The Dakota (Dakhóta, meaning "allies") are the eastern division of the Sioux people, comprising approximately 20,000 members across reservations in Minnesota, South Dakota, North Dakota, Montana, and Canada. They speak Dakota, mutually intelligible with Lakota, with several thousand speakers remaining. The Dakota include four main bands: Mdewakanton, Wahpekute, Sisseton, and Wahpeton—collectively called the Santee Sioux. Originally inhabiting Minnesota, the Dakota were expelled after the US-Dakota War of 1862, the largest mass execution in American history (38 hanged), and subsequent exile.
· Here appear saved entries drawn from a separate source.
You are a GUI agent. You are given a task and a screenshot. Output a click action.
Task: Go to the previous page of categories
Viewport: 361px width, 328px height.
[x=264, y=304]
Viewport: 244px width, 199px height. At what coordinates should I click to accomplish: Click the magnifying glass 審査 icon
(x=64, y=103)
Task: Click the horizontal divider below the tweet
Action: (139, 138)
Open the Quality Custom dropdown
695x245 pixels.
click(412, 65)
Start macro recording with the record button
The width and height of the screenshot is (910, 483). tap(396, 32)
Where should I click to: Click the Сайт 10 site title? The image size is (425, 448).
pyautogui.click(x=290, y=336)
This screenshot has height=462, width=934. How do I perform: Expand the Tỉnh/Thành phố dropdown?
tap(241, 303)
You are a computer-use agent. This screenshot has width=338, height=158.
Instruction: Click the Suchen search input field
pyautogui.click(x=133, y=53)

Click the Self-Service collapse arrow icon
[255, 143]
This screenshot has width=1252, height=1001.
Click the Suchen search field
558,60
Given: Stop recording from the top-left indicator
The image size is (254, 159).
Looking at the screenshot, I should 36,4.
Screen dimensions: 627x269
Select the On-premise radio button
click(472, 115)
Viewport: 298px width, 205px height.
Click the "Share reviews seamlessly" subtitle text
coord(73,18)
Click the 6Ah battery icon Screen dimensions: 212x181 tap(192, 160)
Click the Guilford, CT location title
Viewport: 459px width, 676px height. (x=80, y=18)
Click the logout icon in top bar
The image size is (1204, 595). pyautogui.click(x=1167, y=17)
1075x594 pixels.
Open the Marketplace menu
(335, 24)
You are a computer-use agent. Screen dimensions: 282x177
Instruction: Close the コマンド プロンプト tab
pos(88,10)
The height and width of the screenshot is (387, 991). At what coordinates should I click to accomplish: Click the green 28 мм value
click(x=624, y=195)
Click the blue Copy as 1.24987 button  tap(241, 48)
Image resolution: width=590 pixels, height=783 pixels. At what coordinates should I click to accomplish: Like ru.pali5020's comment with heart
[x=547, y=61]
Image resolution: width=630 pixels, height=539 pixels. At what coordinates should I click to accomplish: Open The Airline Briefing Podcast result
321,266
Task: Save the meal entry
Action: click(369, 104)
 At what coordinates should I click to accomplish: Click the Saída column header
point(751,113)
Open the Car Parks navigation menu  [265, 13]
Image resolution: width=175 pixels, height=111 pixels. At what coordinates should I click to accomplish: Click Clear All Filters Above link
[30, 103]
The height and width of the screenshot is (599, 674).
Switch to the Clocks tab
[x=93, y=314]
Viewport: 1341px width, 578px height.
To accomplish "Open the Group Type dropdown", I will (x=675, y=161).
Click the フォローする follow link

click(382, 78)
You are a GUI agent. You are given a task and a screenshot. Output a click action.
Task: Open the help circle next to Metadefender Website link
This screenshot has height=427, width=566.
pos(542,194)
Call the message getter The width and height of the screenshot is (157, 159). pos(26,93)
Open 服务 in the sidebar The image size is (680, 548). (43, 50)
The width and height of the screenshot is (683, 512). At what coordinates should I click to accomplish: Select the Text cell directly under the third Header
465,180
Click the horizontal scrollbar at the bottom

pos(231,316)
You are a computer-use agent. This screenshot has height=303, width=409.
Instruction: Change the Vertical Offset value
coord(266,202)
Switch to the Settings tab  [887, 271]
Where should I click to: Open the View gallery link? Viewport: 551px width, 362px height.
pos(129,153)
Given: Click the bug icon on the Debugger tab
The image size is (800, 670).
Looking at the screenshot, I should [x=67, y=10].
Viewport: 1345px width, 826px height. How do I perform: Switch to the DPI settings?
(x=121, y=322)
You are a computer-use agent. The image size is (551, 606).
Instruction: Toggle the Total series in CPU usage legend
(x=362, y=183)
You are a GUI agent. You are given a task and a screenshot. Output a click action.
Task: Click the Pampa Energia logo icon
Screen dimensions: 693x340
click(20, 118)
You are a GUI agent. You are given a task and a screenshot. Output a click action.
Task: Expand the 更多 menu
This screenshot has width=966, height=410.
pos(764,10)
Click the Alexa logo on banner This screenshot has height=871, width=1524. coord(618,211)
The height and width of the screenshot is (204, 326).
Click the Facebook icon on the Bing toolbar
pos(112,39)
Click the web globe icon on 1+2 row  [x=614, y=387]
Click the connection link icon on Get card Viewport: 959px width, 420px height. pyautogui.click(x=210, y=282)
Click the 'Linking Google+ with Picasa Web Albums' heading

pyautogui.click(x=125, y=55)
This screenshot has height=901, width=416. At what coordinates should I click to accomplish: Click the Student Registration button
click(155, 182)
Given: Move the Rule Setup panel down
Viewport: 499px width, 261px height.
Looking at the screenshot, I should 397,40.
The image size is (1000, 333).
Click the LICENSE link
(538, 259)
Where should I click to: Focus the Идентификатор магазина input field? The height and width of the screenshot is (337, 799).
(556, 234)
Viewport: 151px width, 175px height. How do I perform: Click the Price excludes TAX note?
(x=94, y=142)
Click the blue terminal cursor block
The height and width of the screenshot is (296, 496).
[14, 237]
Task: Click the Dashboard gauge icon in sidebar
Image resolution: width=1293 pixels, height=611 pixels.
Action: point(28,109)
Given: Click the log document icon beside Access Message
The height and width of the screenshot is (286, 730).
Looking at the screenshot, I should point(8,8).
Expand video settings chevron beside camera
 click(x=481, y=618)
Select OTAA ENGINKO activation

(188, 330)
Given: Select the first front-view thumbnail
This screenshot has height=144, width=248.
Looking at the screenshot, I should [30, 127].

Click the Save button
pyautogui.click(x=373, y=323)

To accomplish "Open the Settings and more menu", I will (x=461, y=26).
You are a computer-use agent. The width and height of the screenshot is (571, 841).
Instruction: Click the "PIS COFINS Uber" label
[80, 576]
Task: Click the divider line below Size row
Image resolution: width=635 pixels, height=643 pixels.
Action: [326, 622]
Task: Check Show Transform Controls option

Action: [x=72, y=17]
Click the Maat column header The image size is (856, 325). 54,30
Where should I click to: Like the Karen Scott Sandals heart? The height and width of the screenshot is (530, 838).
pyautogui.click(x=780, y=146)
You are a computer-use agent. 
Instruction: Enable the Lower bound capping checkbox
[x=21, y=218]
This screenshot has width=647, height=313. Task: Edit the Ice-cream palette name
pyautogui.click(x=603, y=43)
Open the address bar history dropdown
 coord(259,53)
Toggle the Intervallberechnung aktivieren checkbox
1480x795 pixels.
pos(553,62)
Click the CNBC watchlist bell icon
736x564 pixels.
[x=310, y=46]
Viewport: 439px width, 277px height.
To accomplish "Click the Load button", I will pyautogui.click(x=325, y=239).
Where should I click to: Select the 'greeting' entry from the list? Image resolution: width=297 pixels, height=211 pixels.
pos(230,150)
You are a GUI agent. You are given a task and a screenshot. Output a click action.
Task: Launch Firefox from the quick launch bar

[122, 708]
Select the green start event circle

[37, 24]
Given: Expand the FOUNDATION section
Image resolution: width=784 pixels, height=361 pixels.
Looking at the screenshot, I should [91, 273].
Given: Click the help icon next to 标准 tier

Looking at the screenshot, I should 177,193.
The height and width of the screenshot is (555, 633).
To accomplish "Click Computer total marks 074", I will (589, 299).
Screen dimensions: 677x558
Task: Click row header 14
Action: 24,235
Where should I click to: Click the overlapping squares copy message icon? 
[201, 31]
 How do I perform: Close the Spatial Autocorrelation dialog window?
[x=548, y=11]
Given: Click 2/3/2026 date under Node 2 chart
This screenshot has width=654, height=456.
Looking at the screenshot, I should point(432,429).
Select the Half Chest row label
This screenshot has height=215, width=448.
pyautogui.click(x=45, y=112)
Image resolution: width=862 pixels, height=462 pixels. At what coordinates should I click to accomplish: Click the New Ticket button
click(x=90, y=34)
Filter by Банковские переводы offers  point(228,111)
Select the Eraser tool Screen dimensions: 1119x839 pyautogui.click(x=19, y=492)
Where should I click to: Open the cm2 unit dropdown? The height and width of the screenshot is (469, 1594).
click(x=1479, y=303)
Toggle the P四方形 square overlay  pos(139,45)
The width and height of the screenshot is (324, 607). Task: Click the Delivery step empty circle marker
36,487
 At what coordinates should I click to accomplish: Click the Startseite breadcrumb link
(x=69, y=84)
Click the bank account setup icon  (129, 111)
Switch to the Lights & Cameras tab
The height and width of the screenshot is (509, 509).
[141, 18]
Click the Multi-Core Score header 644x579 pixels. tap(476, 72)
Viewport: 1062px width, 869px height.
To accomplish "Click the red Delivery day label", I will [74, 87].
Many fled to Canada; others were confined to scattered reservations.

20KPopulation
4Dakota Bands
DakotaSiouan Language
MinnesotaOriginal Homeland

US-Dakota War of 1862

The US-Dakota War (also called the Sioux Uprising) erupted in August 1862 when starving Dakota, denied annuity payments and food, attacked settlements along Minnesota's frontier. Approximately 500 settlers and soldiers died; the number of Dakota killed is unknown but substantial. The war ended with Dakota defeat and mass imprisonment. Military tribunals sentenced 303 Dakota to death; Lincoln commuted most sentences, but 38 were hanged on December 26, 1862—the largest mass execution in US history. Thousands of Dakota were expelled from Minnesota; bounties were placed on Dakota found in the state. This ethnic cleansing shaped Dakota diaspora across multiple states and Canada.

Exile and Return

After 1862, Dakota scattered across the northern Plains. The Santee Sioux Reservation in Nebraska received some; others went to South Dakota reservations or fled to Canada (Manitoba and Saskatchewan). Minnesota, which had expelled them, gradually allowed limited returns. Small reservations were established at Prior Lake (Shakopee Mdewakanton), Prairie Island, Upper Sioux, and Lower Sioux. These communities—descendants of those who hid or returned—maintained presence in the homeland from which most Dakota were expelled. The separation created multiple distinct communities with shared heritage but different historical experiences.

Contemporary Dakota

Modern Dakota communities vary widely. The Shakopee Mdewakanton Sioux Community near Minneapolis operates Mystic Lake Casino, becoming one of the wealthiest tribes per capita in America and a major philanthropist supporting other tribes. Other Dakota communities remain impoverished. Canadian Dakota at Standing Buffalo and Whitecap First Nations maintain separate experiences. Language preservation programs work across communities. The 1862 war is commemorated through annual Dakota Commemorative Marches and reconciliation efforts—though full acknowledgment of ethnic cleansing remains politically contested in Minnesota. How Dakota balance economic diversity across communities while healing from 1862 shapes their collective future.